The University research, which has been produced in partnership with the Northern Ireland Housing Executive and Progressive Building Society, analyses the performance of the Northern Ireland housing market during the fourth quarter of 2020 (October, November and December).
The report reveals an overall average house price of £183,944, which represents a weighted annual level of growth of 2.8% between Q4 2019 and Q4 2020. When considering quarterly movements, the Index displays an increase of 2.3% relative to Q3 2020. This growth appears to be driven by the increased activity particularly in the semi-detached and new build sectors across the province. The volume of transactions in the survey is 2,630.
75% of the Estate Agents surveyed confirmed an increase in transaction activity from the previous quarter. Increased viewing levels overall has translated into an increase in agreed sales over the course of the quarter with a significant percentage (81%) of agents reporting a direct correlation between the level of viewings and agreed sales.
The survey suggests agents expect market sentiment to remain positive with all respondents citing levels of confidence amongst both buyers and sellers to either improve or remain the same over the first three months of 2021.
The distribution of sale price this quarter shows some notable movements. The proportion of lower priced properties (below £100,000) equated to 14.9%, a decrease of one percentage point from Q3 2020. Properties sold at or below £150,000 accounted for 42% of transactions, a further four percentage point decrease compared to 46% observed in the previous survey.
In the mid-to-higher price brackets, 69% of transactions were at or below £200,000, representing a two percentage point decrease from the previous quarter. In the upper pricing levels of the market, 83% of properties sold at or below £250,000, the same as the previous quarter, while 89% of sales were below the £300,000 price band, a decrease of one percentage point by comparison with the previous quarter.
Overall, the analysis by price band shows a decrease in the sales of properties resting in the lower end of the price distribution, with the discernible increase in activity in the mid-value ranges of the pricing structure across Northern Ireland continuing to show trading up occurring within the market.
Lead Researcher, Dr Michael McCord, Reader in Real Estate, Ulster University said:
“The price statistics are based upon market evidence as the housing market continues to function during the waves of the global pandemic and ongoing national and regional imposed lockdowns.
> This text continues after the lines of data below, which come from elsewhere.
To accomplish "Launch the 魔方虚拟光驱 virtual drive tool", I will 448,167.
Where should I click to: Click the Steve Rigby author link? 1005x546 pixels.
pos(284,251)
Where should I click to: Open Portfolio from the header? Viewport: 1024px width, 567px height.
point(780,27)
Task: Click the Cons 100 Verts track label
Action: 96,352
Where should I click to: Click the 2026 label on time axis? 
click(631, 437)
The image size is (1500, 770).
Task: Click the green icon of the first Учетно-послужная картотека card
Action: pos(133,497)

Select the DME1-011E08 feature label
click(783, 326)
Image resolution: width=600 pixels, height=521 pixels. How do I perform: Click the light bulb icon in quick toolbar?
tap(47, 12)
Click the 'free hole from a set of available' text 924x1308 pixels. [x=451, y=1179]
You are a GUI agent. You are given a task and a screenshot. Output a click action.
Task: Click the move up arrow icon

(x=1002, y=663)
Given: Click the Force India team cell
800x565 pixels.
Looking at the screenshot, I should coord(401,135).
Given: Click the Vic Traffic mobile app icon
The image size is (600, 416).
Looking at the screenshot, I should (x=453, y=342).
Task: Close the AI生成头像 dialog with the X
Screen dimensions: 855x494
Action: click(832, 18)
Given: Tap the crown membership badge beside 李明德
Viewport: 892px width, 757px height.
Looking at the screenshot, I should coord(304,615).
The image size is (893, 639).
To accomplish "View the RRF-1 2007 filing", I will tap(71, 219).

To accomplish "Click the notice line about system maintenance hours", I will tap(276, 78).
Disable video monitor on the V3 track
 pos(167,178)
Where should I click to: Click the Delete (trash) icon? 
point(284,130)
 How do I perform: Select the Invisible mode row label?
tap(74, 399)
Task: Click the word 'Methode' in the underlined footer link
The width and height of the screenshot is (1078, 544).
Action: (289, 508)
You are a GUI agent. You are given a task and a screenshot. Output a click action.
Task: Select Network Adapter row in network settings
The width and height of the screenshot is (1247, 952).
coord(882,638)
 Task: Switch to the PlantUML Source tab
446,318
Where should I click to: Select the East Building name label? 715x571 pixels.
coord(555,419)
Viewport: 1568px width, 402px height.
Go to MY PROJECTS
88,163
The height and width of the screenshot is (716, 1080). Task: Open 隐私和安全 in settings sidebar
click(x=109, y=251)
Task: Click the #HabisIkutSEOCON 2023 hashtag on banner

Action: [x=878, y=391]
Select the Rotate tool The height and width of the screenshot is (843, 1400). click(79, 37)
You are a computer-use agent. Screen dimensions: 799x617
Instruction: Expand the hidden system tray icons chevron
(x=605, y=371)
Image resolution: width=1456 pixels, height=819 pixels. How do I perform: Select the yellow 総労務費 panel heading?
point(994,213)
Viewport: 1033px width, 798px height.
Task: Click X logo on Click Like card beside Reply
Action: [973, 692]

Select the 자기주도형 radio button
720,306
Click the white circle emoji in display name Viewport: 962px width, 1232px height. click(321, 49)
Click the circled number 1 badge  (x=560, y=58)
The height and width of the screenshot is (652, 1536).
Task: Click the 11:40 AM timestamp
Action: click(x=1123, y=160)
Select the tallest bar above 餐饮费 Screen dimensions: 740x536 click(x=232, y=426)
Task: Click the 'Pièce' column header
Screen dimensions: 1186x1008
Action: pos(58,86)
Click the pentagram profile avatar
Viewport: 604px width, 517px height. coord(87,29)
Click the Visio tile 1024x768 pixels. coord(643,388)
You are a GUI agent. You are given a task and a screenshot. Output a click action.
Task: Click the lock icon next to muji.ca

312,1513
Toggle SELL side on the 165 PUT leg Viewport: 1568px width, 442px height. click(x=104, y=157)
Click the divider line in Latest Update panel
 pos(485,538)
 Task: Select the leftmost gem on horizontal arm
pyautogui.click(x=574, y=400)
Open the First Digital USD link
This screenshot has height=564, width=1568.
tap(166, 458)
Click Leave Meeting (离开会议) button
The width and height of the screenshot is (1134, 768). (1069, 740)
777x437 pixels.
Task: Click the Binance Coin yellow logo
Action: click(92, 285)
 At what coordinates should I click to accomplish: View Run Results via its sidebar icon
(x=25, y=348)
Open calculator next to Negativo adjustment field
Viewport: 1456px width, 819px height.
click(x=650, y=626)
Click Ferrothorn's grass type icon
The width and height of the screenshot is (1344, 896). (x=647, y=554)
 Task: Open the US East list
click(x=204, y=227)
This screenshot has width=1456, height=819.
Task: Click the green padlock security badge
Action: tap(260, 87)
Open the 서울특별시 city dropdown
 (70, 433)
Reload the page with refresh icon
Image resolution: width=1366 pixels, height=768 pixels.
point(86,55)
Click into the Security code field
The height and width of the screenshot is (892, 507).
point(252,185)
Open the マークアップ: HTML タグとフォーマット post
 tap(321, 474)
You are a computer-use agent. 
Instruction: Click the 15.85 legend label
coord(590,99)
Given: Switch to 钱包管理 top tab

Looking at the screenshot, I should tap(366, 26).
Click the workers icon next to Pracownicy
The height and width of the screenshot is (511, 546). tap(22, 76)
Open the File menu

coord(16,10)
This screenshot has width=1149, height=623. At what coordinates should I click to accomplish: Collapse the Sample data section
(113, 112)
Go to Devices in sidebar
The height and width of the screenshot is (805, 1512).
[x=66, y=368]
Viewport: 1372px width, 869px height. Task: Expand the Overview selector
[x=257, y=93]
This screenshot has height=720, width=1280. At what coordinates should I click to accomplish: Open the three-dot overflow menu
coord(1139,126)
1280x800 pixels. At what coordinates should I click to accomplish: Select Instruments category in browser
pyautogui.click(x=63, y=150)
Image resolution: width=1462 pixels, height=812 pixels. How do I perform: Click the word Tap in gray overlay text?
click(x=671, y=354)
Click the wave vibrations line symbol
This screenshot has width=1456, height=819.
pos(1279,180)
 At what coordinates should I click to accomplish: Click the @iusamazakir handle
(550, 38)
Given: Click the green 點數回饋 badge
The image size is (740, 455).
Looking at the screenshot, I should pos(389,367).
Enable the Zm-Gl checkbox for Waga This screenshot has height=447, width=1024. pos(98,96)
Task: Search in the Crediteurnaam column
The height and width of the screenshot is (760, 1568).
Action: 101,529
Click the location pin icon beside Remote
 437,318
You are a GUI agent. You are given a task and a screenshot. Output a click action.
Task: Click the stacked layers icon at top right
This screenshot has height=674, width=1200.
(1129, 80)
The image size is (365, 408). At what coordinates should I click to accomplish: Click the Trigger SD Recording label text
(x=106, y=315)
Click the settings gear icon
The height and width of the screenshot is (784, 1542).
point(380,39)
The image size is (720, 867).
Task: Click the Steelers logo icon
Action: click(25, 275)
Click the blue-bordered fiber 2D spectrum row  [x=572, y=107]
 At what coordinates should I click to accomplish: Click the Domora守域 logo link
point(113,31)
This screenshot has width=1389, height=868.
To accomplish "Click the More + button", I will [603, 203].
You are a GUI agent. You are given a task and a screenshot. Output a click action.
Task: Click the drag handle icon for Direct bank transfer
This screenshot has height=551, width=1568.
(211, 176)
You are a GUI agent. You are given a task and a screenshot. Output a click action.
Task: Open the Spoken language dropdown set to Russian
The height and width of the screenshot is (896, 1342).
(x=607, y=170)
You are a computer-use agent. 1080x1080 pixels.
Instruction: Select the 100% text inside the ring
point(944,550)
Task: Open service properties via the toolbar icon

We reported in the last quarter that there has been a psychological impact upon the housing market with buyers and sellers re-evaluating their housing options, noting a discernible trend in buyers trading up within the market. This trend appears to have continued into the fourth quarter of the year. As the vaccination programmes roll out and support packages and measures are slowly withdrawn and the housing market becomes more interlinked with the economy, the ‘truer’ and real implications of the global pandemic will emerge.”
Michael Boyd, Deputy Chief Executive and Finance Director, Progressive Building Society, said:
“As we continued to navigate through different levels of lockdowns, the buoyancy within the Northern Ireland housing market that we witnessed in Q3 has continued in the last quarter of 2020. The positive analysis by the Bank of England of a strong recovery in 2021 is encouraging, and that impetus at a national level will require, not only political stability but, strong political leadership at a local level to ensure we build economic momentum, supporting job creation to enable consumer spending. At Progressive we are committed to offering a flexible approach and are continually reviewing the market to ensure that we can provide the guidance and support that buyers are looking for.”
Ailbhe Hickey, Acting Assistant Director of Land and Regeneration with the Housing Executive, said:
“At a time of so much uncertainty, the relative stability of the housing market in the second half of 2020 was encouraging. The longer term outlook will depend mainly on what happens in relation to coronavirus restrictions and the associated economic impacts. The housing market has been insulated, to some extent, from the impacts of job losses and reduced incomes, but any major change in policy around mitigations like the furlough scheme could leave some households in challenging circumstances.”